City Lit launched the Malorie Blackman ‘Unheard Voices’ Scholarships in 2019. The programme provides three annual awards worth up to £1000 each to fund study within the City Lit Creative Writing department. The awards seek to support and encourage the creative and professional development of ‘Unheard Voices’, and can be used to fund courses within the City Lit Creative Writing department. In May 2020, we announced the three winners of the scholarship programme and we’ve been following their writing adventures this year.
We recently caught up with Beena Nadeem, one of the recipients of the scholarship programme, to find out more about her current writing projects and how the scholarship has helped her so far.
How do you feel that the scholarship has helped you so far?

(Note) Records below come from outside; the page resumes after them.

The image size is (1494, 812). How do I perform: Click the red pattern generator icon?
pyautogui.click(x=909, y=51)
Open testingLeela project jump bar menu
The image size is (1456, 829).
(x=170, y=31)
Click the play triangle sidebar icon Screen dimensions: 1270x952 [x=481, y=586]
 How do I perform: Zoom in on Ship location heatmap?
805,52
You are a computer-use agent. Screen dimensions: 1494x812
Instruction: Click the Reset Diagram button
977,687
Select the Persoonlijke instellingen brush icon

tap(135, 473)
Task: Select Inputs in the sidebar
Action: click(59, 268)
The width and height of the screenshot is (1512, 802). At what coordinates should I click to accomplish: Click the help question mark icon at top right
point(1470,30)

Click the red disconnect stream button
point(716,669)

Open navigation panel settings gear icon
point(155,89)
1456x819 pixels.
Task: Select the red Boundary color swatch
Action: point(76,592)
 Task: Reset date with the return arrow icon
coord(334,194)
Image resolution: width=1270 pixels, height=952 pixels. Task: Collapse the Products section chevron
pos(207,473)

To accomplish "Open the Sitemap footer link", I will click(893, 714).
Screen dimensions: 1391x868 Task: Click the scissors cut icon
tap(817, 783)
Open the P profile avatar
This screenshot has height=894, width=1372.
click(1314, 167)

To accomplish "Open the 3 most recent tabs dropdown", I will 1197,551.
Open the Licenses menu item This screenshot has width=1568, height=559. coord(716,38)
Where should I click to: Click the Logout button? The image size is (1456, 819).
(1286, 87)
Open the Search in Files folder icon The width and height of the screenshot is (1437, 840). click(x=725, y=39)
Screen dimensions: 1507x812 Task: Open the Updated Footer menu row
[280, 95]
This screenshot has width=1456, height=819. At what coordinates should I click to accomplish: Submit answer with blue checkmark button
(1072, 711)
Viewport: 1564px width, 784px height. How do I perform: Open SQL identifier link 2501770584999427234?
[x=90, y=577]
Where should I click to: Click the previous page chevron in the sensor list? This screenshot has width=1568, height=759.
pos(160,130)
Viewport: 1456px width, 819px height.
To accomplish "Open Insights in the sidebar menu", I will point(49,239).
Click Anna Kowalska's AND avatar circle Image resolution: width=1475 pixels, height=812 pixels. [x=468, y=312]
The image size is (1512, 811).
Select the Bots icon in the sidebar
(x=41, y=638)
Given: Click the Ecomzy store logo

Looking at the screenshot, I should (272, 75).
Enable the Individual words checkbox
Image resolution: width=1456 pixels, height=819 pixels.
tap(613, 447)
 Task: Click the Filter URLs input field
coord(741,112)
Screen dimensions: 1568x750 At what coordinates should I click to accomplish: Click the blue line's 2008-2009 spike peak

The scholarship has been wonderfully inspiring. It’s enabled me to focus on specifics I was unsure about and expand into other areas I was curious about. I’ve undertaken courses on novel plotting, scene setting and children’s writing – and they’ve enabled me to shirk that silly guilt I have about writing being an indulgence, and to take it more seriously. And I am.
What kind of writing projects have you been working on after winning the scholarship?
It gave me the courage to apply and do something I’ve always wanted to. I went for the very competitive Faber novel writing course and am now doing that too. It’s been wonderful at helping me power through the novel I’m writing. If it wasn’t for City Lit, there’s no way I would have deemed myself worthy. I’ve penned a draft of a children’s very early sticker book for a publisher. Who knows if it will make it to the shelves, but it’s been a lot of fun.
Which City Lit courses have you completed this year and can you tell us a little bit more why you’ve chosen these courses and what your highlights have been?
I’ve just started a children’s writing course with Andrew Weale, he’s a wonderfully encouraging writer and tutor.
Novel plotting and Developing your Novel, both with Jonathan Barnes. I also did a shorter course on Scenes in Fiction, which was a helpful weekend course which helped me navigate when to expand scenes and how, when necessary, to move them along – helpful!
What advice would you give to other aspiring City Lit writers?
Keep on writing. Carve out moments in those quiet corners of life – when the kids are still in bed, before work, when you’re waiting for someone, in between those dreaded Zoom calls, in the bath, on the bus… snatch those moments before they pass you by. Little moments add up into something you can look back on and build upon.
What are your plans for 2021?
Finishing my novel - I’m 65,000 words in, and trying to find the time around work, family and other issues is quite tricky. I, like many, have had some additional challenges this year, but it’s that old adage about making you stronger.
I’m really keen to get this novel completed. And would also love to write for children too. Two very different strands. And read more. A lot more. Make time for those things. And continue to work too. I’m really looking forward to our new life out of lockdown and will absolutely make the most of it. I’d also love to attend some literary festivals. And who knows - perhaps return to an old favourite City Lit class that started me off on this journey in the first place; Christina Dunhill’s creative writing course. Lots to look forward to.